* Task inputs *
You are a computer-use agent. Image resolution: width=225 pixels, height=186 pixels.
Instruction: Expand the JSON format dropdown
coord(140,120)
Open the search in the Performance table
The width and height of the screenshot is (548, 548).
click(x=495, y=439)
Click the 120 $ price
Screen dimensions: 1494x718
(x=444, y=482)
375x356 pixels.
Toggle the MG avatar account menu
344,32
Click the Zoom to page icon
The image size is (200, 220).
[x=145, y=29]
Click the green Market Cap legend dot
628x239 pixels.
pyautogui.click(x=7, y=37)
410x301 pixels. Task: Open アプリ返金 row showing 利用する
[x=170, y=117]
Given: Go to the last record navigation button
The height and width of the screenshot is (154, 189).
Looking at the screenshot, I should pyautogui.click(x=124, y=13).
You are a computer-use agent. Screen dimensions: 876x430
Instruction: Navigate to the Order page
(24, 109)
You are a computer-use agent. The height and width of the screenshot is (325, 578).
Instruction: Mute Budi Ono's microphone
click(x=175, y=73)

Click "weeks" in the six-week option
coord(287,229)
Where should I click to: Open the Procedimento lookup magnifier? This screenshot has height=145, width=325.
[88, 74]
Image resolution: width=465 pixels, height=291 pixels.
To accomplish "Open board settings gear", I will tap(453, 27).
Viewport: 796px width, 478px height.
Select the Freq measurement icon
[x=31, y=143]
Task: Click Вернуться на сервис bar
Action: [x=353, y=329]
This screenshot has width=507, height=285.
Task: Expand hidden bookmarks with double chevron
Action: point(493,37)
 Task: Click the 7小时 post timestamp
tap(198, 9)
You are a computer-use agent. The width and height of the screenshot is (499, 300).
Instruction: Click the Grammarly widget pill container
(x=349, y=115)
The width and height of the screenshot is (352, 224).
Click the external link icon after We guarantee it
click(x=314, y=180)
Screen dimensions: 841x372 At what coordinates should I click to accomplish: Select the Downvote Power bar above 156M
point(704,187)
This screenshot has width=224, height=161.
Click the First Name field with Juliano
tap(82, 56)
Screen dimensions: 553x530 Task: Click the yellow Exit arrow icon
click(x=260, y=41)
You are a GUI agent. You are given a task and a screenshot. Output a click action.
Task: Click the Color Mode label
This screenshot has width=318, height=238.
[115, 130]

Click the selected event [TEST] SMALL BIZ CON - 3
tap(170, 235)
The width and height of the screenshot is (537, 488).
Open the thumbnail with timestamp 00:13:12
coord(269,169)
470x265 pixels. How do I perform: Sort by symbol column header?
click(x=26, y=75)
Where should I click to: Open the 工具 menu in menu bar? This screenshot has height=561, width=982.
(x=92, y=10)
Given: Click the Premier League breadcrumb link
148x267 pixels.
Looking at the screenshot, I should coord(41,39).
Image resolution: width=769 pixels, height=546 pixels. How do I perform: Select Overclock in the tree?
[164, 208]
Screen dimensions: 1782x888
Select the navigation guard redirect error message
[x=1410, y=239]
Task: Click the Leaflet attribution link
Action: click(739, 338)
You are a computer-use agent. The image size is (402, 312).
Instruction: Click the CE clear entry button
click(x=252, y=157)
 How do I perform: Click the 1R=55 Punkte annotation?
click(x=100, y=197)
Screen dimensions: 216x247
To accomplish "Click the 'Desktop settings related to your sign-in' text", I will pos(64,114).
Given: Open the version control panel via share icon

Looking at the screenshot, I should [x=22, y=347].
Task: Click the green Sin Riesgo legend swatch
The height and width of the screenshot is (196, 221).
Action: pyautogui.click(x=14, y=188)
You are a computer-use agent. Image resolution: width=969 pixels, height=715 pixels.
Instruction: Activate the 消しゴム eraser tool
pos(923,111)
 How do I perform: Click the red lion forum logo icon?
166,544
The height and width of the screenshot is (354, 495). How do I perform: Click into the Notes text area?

* What you are asked to do *
Starting from the line containing "The height and width of the screenshot is (196, 221)." and ending with the final line of the data, reproduce each line exactly as it appears, including no other lines.

* The completed task *
The height and width of the screenshot is (196, 221).
Action: pyautogui.click(x=14, y=188)
You are a computer-use agent. Image resolution: width=969 pixels, height=715 pixels.
Instruction: Activate the 消しゴム eraser tool
pos(923,111)
 How do I perform: Click the red lion forum logo icon?
166,544
The height and width of the screenshot is (354, 495). How do I perform: Click into the Notes text area?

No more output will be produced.